Question

Given a point $$P$$ and a line $$\ell$$, describe a ruler and compass procedure for constructing the line through $$P$$ perpendicular to $$\ell$$ in each of the following cases. In each case, explain why your procedure works. (a) [BB] $$P$$ is not on $$\ell$$. (b) $$P$$ is on $$\ell$$.

Answer

## Question1.a:

**step1 Mark two points equidistant from P on line $$\ell$$**

Place the compass needle at point P. Open the compass to a radius large enough to intersect line $$\ell$$ at two distinct points. Draw an arc that cuts line $$\ell$$ at two points. Label these points A and B.

**step2 Construct two intersecting arcs from points A and B**

Now, place the compass needle at point A. Open the compass to a radius that is greater than half the length of the segment AB. Draw an arc on the side of line $$\ell$$ opposite to P.

**step3 Find the second point for the perpendicular line**

Without changing the compass opening, place the compass needle at point B. Draw another arc that intersects the arc drawn in the previous step. Label the intersection point as Q.

**step4 Draw the perpendicular line**

Use a ruler to draw a straight line connecting point P and point Q. This line PQ is the line perpendicular to $$\ell$$ passing through P.

**step5 Explain why the procedure works when P is not on $$\ell$$**

The procedure works because of the properties of equidistant points. By construction in Step 1, PA = PB, meaning P is equidistant from A and B. By construction in Steps 2 and 3, QA = QB, meaning Q is equidistant from A and B. Any point that is equidistant from the two endpoints of a segment lies on the perpendicular bisector of that segment.
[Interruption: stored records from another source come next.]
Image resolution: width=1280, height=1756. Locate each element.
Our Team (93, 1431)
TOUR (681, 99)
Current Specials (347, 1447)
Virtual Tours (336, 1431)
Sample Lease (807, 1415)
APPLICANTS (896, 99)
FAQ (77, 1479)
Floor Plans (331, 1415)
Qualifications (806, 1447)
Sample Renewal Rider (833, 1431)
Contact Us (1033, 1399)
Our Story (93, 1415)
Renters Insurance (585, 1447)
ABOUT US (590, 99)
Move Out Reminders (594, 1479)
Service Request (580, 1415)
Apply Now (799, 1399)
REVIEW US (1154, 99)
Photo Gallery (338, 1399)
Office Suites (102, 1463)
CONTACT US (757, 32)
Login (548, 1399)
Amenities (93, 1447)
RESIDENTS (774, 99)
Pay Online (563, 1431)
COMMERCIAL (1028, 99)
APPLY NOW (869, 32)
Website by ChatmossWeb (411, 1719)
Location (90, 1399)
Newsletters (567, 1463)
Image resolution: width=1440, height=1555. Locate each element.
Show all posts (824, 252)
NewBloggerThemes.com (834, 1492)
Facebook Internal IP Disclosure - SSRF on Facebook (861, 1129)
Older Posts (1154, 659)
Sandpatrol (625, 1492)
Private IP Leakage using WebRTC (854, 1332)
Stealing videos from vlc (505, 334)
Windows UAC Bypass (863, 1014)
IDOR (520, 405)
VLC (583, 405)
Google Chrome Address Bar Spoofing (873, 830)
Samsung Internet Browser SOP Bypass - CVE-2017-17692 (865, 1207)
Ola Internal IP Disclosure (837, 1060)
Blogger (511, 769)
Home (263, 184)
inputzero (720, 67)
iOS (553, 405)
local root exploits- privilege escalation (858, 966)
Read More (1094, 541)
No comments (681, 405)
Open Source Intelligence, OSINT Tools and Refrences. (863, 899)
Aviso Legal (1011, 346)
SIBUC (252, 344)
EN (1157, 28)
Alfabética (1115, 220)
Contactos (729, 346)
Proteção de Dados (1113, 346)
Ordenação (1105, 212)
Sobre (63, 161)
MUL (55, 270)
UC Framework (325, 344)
Since both P and Q are equidistant from A and B, the line PQ is the perpendicular bisector of the segment AB. As segment AB lies on line $$\ell$$, the line PQ must be perpendicular to line $$\ell$$.

## Question1.b:

**step1 Mark two points equidistant from P on line $$\ell$$**

Place the compass needle at point P. Open the compass to any convenient radius. Draw arcs that intersect line $$\ell$$ on both sides of P. Label these intersection points A and B.

**step2 Construct two intersecting arcs from points A and B**

Now, place the compass needle at point A. Open the compass to a radius that is greater than the distance PA (or PB). Draw an arc above (or below) line $$\ell$$.

**step3 Find the second point for the perpendicular line**

Without changing the compass opening, place the compass needle at point B. Draw another arc that intersects the arc drawn in the previous step. Label the intersection point as Q.

**step4 Draw the perpendicular line**

Use a ruler to draw a straight line connecting point P and point Q. This line PQ is the line perpendicular to $$\ell$$ passing through P.

**step5 Explain why the procedure works when P is on $$\ell$$**

This procedure works based on the properties of isosceles triangles. In Step 1, we constructed points A and B such that P is the midpoint of segment AB (since PA = PB and A, P, B are collinear on $$\ell$$). In Steps 2 and 3, we constructed point Q such that QA = QB. This means that triangle QAB is an isosceles triangle with base AB. In an isosceles triangle, the line segment from the vertex angle (Q) to the midpoint of the base (P) is also the altitude to the base. Therefore, the line segment QP is perpendicular to the base AB. Since AB lies on line $$\ell$$, the line PQ is perpendicular to line $$\ell$$.